(ACTIVITY 1) Please duplicate the passage on cannabis seed rules below, from "The stakes are" up to and including "is shifting dramatically.".
(ACTIVITY 2)
Decide whether each statement agrees with the passage on cannabis seed rules below. Answer yes or no, and quote the deciding words of the passage.
(a) Under SB 76, patients may buy cannabis seeds from a licensed dispensary in any state.
(b) The HUD lease requirement on marijuana covers Section 8 housing.
(c) Starting November 12, 2026, certain cannabis seeds are classified as marijuana under federal law.

(SOURCE PASSAGE)
★ ★ ★

The stakes are even higher for anyone living in federally assisted housing. HUD policy requires that lease provisions in all federally assisted properties prohibit marijuana use, possession, and distribution, regardless of state law. This applies to Section 8 housing, public housing, and other HUD-assisted programs. Growing cannabis plants in a federally subsidized unit could lead to eviction, and HUD guidance directs property owners to adopt policies allowing termination of tenancy for any marijuana-related activity.
SB 76 addresses where seeds come from: patients may purchase cannabis seeds only from a licensed Pennsylvania dispensary, and those seeds cannot be given or sold to anyone else. That dispensary-only rule matters more than it might seem, because the federal landscape around seed sourcing is shifting dramatically.
A provision in the 2026 U.S. Agriculture Appropriations law redefines “hemp” to exclude viable cannabis seeds from plants exceeding 0.3% total THC. Starting November 12, 2026, those seeds are classified as marijuana under federal law rather than hemp, making it a federal offense to ship them across state lines. Online seed banks that previously mailed seeds nationwide will need to operate as intrastate-only businesses or face federal trafficking charges.
For Pennsylvania patients, the practical effect is straightforward: buy seeds from a Pennsylvania dispensary. Ordering from out-of-state websites will carry real federal risk after November 2026, and SB 76 wouldn’t authorize that source anyway.

★ ★ ★

(DATA EXCERPTS)
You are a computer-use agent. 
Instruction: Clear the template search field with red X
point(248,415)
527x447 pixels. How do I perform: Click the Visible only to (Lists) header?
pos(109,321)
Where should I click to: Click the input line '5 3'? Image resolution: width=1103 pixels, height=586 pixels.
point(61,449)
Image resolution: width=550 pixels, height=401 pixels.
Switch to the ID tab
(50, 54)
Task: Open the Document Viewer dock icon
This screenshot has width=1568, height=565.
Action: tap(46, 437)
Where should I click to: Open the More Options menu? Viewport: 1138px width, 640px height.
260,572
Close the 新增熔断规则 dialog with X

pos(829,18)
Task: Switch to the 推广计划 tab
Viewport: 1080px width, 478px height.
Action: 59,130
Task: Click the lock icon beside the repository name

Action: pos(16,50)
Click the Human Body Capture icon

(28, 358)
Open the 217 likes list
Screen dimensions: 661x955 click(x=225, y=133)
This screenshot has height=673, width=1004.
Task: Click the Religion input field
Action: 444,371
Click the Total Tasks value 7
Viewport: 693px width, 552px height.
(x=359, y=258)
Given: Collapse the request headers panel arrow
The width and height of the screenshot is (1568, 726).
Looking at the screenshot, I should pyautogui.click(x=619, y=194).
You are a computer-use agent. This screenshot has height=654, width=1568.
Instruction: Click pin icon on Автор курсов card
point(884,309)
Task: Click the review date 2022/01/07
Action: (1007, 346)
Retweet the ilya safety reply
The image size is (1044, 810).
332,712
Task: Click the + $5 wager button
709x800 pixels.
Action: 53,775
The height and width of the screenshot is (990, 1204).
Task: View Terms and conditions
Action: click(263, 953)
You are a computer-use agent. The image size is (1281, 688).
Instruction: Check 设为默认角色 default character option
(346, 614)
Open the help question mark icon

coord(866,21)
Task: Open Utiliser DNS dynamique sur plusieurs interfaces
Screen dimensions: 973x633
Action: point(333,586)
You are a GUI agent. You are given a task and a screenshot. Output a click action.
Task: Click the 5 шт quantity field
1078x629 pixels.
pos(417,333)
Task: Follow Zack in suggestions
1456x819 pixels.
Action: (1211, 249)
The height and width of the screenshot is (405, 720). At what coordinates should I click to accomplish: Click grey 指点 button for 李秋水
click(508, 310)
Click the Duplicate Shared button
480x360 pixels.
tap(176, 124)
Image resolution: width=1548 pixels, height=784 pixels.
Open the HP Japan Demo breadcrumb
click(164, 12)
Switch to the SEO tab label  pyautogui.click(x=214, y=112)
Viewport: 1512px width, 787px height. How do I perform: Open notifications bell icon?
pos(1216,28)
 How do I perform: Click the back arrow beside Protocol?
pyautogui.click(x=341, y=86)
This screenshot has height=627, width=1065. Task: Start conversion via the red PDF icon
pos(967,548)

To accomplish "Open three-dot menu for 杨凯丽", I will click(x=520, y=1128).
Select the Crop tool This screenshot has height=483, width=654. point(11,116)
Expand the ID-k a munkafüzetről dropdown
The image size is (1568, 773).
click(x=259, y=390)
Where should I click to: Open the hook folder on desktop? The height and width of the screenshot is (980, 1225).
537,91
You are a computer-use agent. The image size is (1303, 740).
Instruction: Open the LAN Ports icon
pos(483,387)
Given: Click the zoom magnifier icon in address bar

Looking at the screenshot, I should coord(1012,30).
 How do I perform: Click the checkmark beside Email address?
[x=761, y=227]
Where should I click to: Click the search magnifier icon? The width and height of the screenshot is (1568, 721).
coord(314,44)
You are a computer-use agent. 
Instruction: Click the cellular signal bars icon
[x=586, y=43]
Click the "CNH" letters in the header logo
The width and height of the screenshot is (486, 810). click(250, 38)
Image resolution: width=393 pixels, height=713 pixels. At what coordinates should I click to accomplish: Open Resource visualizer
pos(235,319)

★ ★ ★

(RESULT 1)
The stakes are even higher for anyone living in federally assisted housing. HUD policy requires that lease provisions in all federally assisted properties prohibit marijuana use, possession, and distribution, regardless of state law. This applies to Section 8 housing, public housing, and other HUD-assisted programs. Growing cannabis plants in a federally subsidized unit could lead to eviction, and HUD guidance directs property owners to adopt policies allowing termination of tenancy for any marijuana-related activity.
SB 76 addresses where seeds come from: patients may purchase cannabis seeds only from a licensed Pennsylvania dispensary, and those seeds cannot be given or sold to anyone else. That dispensary-only rule matters more than it might seem, because the federal landscape around seed sourcing is shifting dramatically.

(RESULT 2)
(a) No: "patients may purchase cannabis seeds only from a licensed Pennsylvania dispensary"
(b) Yes: "This applies to Section 8 housing, public housing, and other HUD-assisted programs."
(c) Yes: "Starting November 12, 2026, those seeds are classified as marijuana under federal law rather than hemp"